When I first read your post I thought the priest was being super conservative/traditional… but as I reread I stood corrected. As for that situation.. that is a BS reason he gave for not allowing the kiss. If he felt that way why was he marrying them? Anywho I’m glad he did it anyways and I hate it when there are grumpy priests like that.

Post # 8
Member
246 posts
Helper bee
  • Wedding: August 2014

Did he mention prior to the wedding date about no kissing? If so I would have NEVER used him and if NOT I woulda kissed anyways! Thats crazy to me

Post # 9
Member
5425 posts
Bee Keeper
  • Wedding: November 2012

I went to a mass wedding where the vows were down midway, rings and all, followed by more mass and then a kiss at the end.  WEird

Post # 10
Member
3773 posts
Honey bee
  • Wedding: October 2012

@MASPA:  That’s how its normally done in the catholic church. They don’t want people smooching in the middle of mass out of respect and for the fact that the whole line ‘I now pronounce you husband and wife’ and the kissing part is NOT part of the MAss. So at the end that’s when they do the kiss. Or at least every Catholic wedding I’ve been to.

Post # 11
Member
5425 posts
Bee Keeper
  • Wedding: November 2012

@Woodstock:  ive been to masses that did otherwise.  man they cannot keep it consistent,

Post # 12
Member
3773 posts
Honey bee
  • Wedding: October 2012

@MASPA:  were they full masses? Probably not. They do the vows at the end if they’re not doing a full mass with communion. The reason they do the vows BEFORE communion (in a full mass) is because it is suposed to be the first act together as husband and wife. 

Post # 13
Member
319 posts
Helper bee
  • Wedding: December 2012

Prince William and Kate did not kiss after their ceremony.  The balcony was actually the first “seen” kiss =)

Post # 14
Member
2609 posts
Sugar bee
  • Wedding: September 2011

My first wedding was to a Catholic, in a Catholic church.  The priest told us that he wasn’t going to say “you may now kiss” as it’s not part of their ceremony, but that we were free to kiss if we wanted once he announced us as married.

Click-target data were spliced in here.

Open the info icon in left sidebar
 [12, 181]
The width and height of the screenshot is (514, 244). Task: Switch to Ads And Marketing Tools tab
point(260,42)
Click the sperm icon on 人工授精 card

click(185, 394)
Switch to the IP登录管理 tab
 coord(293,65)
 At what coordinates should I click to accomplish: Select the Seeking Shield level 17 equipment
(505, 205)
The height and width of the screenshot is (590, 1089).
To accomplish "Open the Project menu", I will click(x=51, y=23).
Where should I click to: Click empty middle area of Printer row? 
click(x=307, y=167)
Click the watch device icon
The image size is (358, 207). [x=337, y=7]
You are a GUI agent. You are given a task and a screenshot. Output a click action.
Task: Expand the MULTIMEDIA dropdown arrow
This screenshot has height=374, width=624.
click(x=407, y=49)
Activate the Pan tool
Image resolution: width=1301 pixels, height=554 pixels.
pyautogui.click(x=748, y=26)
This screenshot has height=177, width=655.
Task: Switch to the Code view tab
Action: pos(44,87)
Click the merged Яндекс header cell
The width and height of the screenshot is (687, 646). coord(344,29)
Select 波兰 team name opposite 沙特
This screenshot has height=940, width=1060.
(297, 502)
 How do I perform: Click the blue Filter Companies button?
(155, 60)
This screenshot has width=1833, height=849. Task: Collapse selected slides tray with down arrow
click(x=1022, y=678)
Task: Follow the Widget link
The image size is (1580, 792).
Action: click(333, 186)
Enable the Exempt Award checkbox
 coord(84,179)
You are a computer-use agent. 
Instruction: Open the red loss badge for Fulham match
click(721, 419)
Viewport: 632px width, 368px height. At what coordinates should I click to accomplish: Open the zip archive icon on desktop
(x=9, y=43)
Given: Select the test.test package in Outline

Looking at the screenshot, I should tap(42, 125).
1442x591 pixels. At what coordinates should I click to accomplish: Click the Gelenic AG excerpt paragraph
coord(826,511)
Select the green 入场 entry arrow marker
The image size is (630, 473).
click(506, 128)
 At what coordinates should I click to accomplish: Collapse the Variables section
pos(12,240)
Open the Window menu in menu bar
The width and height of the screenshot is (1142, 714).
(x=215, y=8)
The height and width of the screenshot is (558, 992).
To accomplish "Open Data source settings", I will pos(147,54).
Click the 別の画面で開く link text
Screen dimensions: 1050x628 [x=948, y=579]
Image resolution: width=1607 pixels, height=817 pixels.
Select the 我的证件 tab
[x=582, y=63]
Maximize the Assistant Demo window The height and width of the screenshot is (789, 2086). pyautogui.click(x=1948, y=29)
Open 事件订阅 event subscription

He also said “who am I to tell you you can kiss your wife?”  He was a pretty cool priest actually.

Post # 15
Member
672 posts
Busy bee
  • Wedding: May 2012

My sister had an orthodoc Jewish ceremony (although she is not orthodox). The rabbi told her that they could not kiss. I can’t remember if they did or not. They either did right when it ended or at the other end of the aisle before exiting the room.

Orthodox Jews aren’t allowed to touch each other until they are married. And even then, it is more of a private thing. Typically after a Jewish ceremony, the bride and groom go in a private room for “yichud” which mean togetherness. That’s usually when they have their first kiss, or their first, hmmmm…

Post # 16
Member
1271 posts
Bumble bee
  • Wedding: September 2013

@GFerg:  Yeah, I was going to reply because I think I’d seen her pics. They showed the bride and groom sharing a kiss outside the church.

I would have kissed inside anyways. I’m sure I’ve done something worse than that to offend God. So what difference does it make?